In first chapter of Lie Groups for Pedestrians by Lipkin, a method of generalization of irreducible tensor operators (and other features of the quantum mechanical angular momentum algebra) is given.
The statement is that as long as one can find a finite number of operators $X_\rho$ satisfying analogous commutation relations to those of the angular momentum operators in quantum mechanics, i.e.
$$[X_\rho,\;X_\sigma]=C^\tau_{\rho\sigma}X_\tau,$$
one canit is always possible to find irreducible tensor operators, in analogy to those of angular momentum. One can then, in analogy to $J_z$, choose one (or several) operators to be diagonal in the desired representation. Furthermore, one can extract the analogy of the ladder operators $J_x\pm iJ_y$.
For angular momentum ($SO(3)$), irreducible tensor operators are given in terms of the relation
$$[J_z,T_{kq}]=qT_{kq},$$
where $q$ is the number of components and $k$ is the rank of the tensor. There are $2k+1$ values for $q$, which ranges from $-k$ to $k$.

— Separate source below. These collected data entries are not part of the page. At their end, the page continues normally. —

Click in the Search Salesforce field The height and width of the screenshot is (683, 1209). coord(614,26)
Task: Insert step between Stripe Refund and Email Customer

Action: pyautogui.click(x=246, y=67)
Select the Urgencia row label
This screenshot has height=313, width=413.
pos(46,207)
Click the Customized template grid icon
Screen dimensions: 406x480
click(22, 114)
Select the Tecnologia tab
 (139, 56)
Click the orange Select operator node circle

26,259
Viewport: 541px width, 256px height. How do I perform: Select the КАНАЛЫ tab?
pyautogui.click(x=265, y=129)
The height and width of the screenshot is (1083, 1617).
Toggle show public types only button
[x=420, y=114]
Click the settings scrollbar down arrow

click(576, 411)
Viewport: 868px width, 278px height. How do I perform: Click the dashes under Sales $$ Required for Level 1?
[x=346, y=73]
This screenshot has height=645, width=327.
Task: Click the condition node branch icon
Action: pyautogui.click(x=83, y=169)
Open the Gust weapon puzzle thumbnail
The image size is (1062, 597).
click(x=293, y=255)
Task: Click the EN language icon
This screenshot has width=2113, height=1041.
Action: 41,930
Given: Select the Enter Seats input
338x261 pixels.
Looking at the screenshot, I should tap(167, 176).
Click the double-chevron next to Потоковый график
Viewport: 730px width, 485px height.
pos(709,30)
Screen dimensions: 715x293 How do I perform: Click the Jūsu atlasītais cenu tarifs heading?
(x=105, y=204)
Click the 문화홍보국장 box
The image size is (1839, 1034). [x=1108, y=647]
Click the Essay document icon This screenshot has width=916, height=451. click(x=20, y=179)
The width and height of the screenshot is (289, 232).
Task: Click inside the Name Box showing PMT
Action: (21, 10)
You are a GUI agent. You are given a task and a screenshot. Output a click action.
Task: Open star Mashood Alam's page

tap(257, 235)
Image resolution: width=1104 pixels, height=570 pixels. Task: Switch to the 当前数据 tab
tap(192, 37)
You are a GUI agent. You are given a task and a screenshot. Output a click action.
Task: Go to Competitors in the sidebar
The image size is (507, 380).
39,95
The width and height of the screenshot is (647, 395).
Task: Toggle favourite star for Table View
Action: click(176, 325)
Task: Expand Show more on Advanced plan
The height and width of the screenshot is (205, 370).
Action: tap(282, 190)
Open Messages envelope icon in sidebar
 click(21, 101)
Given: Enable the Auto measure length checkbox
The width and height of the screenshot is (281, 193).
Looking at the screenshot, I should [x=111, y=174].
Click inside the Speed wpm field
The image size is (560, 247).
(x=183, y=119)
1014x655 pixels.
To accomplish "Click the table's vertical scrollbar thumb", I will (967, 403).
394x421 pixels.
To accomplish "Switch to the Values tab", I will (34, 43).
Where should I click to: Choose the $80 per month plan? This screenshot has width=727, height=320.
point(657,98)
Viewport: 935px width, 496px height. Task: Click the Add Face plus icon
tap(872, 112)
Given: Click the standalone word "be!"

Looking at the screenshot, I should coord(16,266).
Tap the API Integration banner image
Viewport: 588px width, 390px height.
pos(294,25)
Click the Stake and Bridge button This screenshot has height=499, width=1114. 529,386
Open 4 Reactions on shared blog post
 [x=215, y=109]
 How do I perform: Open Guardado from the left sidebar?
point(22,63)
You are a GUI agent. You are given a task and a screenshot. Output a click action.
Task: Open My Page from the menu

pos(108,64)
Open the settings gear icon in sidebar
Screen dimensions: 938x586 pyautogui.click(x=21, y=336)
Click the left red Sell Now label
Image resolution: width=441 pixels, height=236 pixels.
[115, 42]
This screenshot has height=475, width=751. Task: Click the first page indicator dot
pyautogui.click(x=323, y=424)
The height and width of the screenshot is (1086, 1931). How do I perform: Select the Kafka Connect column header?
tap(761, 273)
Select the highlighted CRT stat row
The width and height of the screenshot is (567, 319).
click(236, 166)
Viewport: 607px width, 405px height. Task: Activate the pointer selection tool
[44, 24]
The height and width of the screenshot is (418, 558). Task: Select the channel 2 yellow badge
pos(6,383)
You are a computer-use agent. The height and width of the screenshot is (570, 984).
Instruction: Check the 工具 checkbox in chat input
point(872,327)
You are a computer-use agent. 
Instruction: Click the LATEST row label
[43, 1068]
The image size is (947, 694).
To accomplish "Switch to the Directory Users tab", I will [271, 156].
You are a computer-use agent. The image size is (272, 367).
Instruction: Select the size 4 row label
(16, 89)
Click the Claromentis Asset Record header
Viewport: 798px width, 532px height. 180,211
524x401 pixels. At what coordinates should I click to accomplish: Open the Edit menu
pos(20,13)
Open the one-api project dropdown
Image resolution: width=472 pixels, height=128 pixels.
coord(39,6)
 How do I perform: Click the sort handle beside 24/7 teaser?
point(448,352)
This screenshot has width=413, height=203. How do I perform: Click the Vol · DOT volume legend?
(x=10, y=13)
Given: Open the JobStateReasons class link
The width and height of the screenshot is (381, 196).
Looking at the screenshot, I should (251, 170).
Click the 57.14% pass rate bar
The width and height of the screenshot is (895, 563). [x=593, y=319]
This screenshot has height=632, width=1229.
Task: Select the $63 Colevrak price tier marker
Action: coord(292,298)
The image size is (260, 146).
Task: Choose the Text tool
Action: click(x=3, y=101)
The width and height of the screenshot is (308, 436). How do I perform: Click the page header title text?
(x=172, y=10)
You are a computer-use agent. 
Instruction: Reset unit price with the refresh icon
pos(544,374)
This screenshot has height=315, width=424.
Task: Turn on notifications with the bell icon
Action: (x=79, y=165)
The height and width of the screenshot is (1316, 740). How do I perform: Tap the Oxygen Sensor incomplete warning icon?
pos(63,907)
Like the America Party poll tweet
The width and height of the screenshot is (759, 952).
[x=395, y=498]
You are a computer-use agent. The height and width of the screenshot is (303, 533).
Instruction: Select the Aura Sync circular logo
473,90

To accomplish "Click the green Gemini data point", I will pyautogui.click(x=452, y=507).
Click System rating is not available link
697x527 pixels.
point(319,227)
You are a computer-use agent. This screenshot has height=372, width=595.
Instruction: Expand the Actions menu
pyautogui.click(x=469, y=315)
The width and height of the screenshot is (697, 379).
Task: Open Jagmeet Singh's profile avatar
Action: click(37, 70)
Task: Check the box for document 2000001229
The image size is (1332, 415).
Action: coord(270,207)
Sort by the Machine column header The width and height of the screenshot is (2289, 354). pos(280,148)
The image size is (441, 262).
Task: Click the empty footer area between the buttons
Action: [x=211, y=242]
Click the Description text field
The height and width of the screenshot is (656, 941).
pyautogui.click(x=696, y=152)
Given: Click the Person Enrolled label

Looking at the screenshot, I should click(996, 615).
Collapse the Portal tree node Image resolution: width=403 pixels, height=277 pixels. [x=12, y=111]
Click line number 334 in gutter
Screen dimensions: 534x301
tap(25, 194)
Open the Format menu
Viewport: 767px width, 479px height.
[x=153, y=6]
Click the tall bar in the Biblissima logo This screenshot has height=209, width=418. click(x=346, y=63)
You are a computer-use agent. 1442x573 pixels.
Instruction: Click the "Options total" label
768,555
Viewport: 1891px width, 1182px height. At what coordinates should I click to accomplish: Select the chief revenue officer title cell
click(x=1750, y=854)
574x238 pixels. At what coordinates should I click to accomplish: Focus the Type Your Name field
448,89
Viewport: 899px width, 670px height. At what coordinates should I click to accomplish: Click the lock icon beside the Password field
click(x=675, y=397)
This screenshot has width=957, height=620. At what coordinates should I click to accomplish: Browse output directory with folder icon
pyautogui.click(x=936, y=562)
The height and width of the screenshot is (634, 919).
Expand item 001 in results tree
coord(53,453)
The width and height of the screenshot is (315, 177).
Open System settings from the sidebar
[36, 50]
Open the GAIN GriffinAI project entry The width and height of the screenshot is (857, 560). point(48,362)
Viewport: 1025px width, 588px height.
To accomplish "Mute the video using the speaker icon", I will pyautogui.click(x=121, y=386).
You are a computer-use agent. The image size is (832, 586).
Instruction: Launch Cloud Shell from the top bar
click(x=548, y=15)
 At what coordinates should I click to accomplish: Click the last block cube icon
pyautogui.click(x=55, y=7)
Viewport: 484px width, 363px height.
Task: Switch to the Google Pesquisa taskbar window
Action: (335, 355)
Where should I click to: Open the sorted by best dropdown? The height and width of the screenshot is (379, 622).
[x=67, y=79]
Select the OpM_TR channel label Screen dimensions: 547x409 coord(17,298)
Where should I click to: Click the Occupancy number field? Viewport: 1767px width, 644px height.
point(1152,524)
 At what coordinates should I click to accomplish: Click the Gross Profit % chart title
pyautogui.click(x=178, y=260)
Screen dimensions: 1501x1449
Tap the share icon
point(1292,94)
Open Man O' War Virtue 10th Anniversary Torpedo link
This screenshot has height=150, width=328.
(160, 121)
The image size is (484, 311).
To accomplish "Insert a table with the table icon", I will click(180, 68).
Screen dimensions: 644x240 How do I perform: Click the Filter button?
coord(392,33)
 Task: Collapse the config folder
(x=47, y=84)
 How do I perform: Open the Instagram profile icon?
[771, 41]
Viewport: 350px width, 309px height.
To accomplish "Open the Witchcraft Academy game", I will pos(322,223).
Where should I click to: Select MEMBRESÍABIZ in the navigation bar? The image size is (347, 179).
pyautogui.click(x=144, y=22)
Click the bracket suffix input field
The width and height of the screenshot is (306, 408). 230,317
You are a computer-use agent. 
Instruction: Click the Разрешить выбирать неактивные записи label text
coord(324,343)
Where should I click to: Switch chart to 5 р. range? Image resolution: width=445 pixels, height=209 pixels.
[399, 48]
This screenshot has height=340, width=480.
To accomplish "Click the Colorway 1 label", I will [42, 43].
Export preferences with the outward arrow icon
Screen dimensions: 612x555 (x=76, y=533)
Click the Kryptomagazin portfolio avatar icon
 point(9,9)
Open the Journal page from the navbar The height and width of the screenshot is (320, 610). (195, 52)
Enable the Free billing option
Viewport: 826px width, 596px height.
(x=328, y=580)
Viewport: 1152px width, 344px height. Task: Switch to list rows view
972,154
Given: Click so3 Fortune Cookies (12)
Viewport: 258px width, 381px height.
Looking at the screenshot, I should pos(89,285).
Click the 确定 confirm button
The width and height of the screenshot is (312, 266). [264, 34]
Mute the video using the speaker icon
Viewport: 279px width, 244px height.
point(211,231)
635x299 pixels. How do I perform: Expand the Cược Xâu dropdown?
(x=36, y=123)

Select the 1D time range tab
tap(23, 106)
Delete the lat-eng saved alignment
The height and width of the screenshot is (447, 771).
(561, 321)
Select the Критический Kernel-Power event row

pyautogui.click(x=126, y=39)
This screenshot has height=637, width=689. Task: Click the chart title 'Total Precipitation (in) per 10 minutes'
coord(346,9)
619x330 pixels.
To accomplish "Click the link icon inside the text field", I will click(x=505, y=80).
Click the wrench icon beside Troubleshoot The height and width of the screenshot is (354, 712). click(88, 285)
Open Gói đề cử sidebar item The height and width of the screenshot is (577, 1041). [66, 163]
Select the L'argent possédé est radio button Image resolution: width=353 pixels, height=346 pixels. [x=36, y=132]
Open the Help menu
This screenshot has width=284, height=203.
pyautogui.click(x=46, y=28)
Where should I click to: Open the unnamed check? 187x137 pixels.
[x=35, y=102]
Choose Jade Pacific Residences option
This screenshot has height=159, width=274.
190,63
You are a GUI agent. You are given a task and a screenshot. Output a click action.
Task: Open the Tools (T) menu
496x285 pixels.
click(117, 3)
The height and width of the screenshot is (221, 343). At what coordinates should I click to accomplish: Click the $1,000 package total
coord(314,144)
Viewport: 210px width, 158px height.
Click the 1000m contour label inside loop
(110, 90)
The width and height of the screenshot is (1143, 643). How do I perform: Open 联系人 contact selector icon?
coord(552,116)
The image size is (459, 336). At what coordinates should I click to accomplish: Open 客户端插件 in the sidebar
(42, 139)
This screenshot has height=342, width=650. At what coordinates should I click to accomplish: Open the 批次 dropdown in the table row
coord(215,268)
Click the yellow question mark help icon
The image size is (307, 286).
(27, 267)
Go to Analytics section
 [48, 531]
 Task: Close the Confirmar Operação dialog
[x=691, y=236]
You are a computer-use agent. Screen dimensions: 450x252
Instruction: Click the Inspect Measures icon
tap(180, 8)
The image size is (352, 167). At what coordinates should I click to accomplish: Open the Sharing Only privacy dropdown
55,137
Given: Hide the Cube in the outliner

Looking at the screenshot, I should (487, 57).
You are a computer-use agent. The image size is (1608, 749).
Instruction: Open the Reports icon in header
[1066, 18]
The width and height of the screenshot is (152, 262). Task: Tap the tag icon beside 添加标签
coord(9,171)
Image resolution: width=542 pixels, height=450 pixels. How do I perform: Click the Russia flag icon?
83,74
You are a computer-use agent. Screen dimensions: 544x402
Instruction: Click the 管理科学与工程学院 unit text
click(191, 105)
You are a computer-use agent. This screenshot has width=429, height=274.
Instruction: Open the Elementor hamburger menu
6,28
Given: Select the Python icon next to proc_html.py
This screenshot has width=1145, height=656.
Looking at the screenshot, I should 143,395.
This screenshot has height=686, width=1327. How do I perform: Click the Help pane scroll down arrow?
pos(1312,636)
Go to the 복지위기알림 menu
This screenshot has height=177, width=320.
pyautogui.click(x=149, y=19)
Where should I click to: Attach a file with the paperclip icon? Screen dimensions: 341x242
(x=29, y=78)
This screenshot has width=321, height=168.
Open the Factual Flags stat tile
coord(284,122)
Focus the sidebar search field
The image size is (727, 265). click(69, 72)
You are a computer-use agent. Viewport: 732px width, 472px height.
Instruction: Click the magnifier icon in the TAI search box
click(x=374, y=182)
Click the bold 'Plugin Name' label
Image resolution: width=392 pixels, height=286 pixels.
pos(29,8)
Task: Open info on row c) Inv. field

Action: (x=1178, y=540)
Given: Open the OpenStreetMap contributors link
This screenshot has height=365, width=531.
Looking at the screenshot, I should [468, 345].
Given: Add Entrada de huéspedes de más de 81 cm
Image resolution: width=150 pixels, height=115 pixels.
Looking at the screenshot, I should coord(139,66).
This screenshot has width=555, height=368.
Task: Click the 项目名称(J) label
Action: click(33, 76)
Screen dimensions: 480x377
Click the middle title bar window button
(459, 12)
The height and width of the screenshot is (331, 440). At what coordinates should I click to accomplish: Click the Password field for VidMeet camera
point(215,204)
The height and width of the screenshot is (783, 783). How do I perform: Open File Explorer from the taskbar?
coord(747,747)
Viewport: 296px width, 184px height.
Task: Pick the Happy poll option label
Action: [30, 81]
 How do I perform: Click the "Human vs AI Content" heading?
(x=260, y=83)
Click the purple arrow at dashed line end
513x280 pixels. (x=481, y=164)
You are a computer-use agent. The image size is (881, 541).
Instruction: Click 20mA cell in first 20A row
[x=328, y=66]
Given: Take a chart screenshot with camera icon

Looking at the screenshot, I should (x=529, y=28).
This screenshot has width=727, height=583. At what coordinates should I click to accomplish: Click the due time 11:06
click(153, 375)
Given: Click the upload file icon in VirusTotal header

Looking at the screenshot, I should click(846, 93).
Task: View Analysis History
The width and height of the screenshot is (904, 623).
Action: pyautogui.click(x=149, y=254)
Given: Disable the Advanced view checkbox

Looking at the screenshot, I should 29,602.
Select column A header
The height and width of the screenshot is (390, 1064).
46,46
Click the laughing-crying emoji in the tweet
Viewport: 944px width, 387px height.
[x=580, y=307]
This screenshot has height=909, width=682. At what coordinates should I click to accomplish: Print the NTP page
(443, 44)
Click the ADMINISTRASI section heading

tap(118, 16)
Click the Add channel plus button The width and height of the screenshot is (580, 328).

Analogous tensor operators can be constructed starting from any algebra of the above form. Note that the crucial object is the Lie algebra, not the Lie group, which can be formulated as the group of continuous transformations given by
$$\psi^\prime=(1+i\epsilon X_\rho)\psi.$$
This is not a rigorous answer since I haven't worked out the proof myself. I can only recommend you to read the book.